Instruction A =
Will you retype the part of the post on consonant lengthening starting at "While (as I" and ending at "a single language."?

Elongated Consonants Mark Words?

Dmitry Pruss sent me a link to “Consonant lengthening marks the beginning of words across a diverse sample of languages” (open access) by Frederic Blum, Ludger Paschen, Robert Forkel, Susanne Fuchs, and Frank Seifart (Nature Human Behaviour [2024]); the abstract:

Speech consists of a continuous stream of acoustic signals, yet humans can segment words and other constituents from each other with astonishing precision. The acoustic properties that support this process are not well understood and remain understudied for the vast majority of the world’s languages, in particular regarding their potential variation. Here we report cross-linguistic evidence for the lengthening of word-initial consonants across a typologically diverse sample of 51 languages. Using Bayesian multilevel regression, we find that on average, word-initial consonants are about 13 ms longer than word-medial consonants. The cross-linguistic distribution of the effect indicates that despite individual differences in the phonology of the sampled languages, the lengthening of word-initial consonants is a widespread strategy to mark the onset of words in the continuous acoustic signal of human speech. These findings may be crucial for a better understanding of the incremental processing of speech and speech segmentation.

It sounds plausible; I wonder what the assembled Hatters think. (Thanks, Dmitry!)

Comments

  1. David Eddyshaw says

    Or to put it another way, non-initial consonants tend to be shorter.
    While (as I have often remarked) I am no Ladefoged, this strikes me as unsurprising as a general tendency: it seems to be much the same as saying that non-initial consonants are prone to “lenition”, which is certainly common enough.

    However, the authors seem to be unaware that “word” is very difficult to define cross-linguistically, and the criteria used in different languages by perfectly competent descriptive linguists don’t actually align very well. (This comes up a lot in “Niger-Congo”. where one linguist’s proclitics are often another linguist’s prefixes.)

    “Phonological word” is often different from “morphological word” even within a single language.

  2. David Eddyshaw says

    Levinson’s nice grammar of Yélî Dnye actually uses root-initial lenition as a criterion for word demarcation. I think that this sort of thing is pretty common in descriptions of less common languages, and it makes me wonder how much of this study is actually circular: just retrieving the word-demarcation criteria that the sources came up with.

Source records =

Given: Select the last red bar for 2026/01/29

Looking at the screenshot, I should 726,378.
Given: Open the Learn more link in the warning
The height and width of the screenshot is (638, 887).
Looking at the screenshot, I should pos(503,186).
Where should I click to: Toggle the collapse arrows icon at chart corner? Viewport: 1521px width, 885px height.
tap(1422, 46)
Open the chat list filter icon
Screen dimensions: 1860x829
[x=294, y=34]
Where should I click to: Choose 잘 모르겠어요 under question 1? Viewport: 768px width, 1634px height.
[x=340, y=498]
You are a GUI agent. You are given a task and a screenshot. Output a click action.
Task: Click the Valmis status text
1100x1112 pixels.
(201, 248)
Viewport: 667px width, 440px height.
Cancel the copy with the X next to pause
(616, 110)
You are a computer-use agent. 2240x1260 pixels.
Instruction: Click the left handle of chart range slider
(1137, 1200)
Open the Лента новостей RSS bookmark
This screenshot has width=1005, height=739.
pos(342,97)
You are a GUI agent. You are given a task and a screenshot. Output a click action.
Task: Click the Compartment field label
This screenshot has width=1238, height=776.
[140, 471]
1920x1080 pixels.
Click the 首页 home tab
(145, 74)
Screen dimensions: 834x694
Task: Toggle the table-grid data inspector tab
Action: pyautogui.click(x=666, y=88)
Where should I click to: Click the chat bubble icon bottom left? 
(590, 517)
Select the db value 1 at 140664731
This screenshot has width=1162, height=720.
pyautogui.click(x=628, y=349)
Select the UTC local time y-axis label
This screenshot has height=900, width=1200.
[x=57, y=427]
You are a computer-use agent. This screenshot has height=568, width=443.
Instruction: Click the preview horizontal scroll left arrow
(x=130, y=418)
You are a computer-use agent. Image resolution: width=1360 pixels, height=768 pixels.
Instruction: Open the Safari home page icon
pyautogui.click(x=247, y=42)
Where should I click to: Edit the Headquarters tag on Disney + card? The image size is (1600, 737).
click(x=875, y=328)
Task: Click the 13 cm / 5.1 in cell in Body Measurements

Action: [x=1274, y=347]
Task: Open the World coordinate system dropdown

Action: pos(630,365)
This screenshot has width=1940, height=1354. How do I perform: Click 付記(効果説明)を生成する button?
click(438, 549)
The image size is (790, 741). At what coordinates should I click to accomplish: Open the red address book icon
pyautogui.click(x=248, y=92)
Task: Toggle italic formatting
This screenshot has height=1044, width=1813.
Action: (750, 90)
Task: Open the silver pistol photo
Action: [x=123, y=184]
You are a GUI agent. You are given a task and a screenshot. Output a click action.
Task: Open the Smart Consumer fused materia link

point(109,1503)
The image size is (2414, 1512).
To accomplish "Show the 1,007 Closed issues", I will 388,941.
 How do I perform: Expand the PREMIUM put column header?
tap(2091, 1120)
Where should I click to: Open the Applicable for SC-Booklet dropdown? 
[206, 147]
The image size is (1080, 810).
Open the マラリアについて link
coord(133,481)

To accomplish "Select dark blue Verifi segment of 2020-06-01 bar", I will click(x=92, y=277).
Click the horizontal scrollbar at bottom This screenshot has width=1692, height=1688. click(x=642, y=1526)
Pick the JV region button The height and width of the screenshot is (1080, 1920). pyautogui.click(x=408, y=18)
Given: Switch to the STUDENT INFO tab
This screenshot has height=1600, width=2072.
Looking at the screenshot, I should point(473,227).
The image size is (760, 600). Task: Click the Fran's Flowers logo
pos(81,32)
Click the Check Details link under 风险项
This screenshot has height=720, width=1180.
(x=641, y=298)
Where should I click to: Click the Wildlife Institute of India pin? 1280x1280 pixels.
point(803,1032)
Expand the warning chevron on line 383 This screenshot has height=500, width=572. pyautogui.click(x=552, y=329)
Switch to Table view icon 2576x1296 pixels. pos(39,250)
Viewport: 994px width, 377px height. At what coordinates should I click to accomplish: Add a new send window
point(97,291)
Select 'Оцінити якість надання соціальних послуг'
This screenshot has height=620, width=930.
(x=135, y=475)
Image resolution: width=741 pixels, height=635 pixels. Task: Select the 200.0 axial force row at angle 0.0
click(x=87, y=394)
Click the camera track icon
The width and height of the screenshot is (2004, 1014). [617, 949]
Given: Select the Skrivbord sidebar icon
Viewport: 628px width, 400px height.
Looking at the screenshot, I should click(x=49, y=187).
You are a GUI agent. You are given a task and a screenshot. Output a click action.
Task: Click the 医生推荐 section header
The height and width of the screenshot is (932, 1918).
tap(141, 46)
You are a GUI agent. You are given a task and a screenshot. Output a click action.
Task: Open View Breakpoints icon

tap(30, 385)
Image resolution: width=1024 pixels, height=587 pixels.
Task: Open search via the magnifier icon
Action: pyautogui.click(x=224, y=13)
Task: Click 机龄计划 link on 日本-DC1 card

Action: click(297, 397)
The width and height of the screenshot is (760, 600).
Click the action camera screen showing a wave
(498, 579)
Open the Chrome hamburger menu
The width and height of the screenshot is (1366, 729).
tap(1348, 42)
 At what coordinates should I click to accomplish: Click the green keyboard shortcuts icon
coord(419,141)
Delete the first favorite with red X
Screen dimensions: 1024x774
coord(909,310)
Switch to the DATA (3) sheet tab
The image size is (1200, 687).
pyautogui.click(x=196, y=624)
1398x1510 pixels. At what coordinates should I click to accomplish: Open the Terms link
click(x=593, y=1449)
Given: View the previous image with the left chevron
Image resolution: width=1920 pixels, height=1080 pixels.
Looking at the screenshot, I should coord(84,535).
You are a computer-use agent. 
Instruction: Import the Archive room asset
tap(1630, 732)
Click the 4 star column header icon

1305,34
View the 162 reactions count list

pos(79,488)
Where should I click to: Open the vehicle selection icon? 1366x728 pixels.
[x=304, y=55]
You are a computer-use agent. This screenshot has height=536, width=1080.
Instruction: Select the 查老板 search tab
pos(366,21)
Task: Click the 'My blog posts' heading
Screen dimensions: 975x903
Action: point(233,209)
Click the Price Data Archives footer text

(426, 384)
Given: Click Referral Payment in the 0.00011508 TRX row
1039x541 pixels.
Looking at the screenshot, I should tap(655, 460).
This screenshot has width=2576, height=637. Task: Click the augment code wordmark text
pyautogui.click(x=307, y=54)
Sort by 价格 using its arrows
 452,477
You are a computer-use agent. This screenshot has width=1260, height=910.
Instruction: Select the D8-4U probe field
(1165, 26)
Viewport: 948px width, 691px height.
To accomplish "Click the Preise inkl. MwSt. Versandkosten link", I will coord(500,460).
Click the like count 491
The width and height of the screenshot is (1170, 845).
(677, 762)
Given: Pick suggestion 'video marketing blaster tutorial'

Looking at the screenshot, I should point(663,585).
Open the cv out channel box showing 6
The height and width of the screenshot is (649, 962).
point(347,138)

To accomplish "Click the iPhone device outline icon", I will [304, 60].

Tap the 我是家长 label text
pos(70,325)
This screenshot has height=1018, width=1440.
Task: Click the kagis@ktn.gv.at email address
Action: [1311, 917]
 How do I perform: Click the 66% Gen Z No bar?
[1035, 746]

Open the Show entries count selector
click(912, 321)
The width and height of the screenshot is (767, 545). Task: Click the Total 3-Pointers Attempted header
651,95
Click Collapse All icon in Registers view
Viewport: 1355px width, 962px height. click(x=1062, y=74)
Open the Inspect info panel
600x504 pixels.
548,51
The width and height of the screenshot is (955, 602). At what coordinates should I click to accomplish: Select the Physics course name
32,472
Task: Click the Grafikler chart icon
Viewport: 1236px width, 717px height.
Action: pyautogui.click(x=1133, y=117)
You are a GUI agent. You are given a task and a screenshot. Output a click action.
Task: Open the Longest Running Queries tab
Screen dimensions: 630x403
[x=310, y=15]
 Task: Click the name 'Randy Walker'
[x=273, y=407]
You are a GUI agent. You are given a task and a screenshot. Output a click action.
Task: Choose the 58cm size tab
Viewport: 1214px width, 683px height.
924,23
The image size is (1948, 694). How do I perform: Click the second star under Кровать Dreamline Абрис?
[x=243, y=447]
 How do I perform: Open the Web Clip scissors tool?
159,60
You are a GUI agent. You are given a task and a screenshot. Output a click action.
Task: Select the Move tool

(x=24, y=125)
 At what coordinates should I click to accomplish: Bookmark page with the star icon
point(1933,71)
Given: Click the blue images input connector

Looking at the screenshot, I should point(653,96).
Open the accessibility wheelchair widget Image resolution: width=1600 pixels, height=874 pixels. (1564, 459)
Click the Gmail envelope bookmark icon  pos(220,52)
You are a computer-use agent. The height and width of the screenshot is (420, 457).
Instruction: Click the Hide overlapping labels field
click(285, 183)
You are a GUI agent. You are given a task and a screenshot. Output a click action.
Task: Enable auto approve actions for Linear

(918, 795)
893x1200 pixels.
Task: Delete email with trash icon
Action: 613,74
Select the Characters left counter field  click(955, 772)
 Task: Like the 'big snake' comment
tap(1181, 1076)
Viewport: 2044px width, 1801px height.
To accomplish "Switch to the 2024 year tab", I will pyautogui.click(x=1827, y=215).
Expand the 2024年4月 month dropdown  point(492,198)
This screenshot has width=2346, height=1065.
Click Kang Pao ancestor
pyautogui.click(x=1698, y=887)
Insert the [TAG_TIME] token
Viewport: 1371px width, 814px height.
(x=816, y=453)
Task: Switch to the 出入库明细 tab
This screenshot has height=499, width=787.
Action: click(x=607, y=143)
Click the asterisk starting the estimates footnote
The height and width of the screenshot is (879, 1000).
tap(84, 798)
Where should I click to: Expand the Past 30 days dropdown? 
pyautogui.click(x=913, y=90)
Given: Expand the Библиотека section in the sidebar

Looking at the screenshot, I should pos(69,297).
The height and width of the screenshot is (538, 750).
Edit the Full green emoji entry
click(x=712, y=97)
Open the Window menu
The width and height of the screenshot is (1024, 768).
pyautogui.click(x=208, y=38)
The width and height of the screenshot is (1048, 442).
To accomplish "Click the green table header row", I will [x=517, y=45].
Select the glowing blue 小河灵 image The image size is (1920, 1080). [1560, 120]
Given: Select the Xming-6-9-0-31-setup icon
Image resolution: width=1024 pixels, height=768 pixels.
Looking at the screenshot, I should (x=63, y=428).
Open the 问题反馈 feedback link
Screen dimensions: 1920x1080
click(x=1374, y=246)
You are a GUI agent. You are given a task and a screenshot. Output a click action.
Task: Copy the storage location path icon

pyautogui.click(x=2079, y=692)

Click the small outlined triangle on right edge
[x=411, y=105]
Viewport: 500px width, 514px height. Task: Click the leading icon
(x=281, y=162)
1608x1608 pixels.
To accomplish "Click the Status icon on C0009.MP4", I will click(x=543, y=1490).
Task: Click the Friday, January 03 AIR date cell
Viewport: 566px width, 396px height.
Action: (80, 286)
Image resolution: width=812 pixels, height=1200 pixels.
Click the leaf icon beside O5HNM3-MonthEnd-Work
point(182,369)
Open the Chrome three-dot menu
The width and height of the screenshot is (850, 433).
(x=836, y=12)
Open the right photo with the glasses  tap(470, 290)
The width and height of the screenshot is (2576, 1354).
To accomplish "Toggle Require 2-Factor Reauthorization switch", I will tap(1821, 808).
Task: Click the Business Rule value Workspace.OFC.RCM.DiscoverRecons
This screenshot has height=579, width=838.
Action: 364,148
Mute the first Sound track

Instruction B =
Can you echo the lines in the records starting at the line that contains "Click the horizontal" and ending at the line that contains "Pick the JV"?

Written response A =
While (as I have often remarked) I am no Ladefoged, this strikes me as unsurprising as a general tendency: it seems to be much the same as saying that non-initial consonants are prone to “lenition”, which is certainly common enough.

    However, the authors seem to be unaware that “word” is very difficult to define cross-linguistically, and the criteria used in different languages by perfectly competent descriptive linguists don’t actually align very well. (This comes up a lot in “Niger-Congo”. where one linguist’s proclitics are often another linguist’s prefixes.)

    “Phonological word” is often different from “morphological word” even within a single language.

Written response B =
Click the horizontal scrollbar at bottom This screenshot has width=1692, height=1688. click(x=642, y=1526)
Pick the JV region button The height and width of the screenshot is (1080, 1920). pyautogui.click(x=408, y=18)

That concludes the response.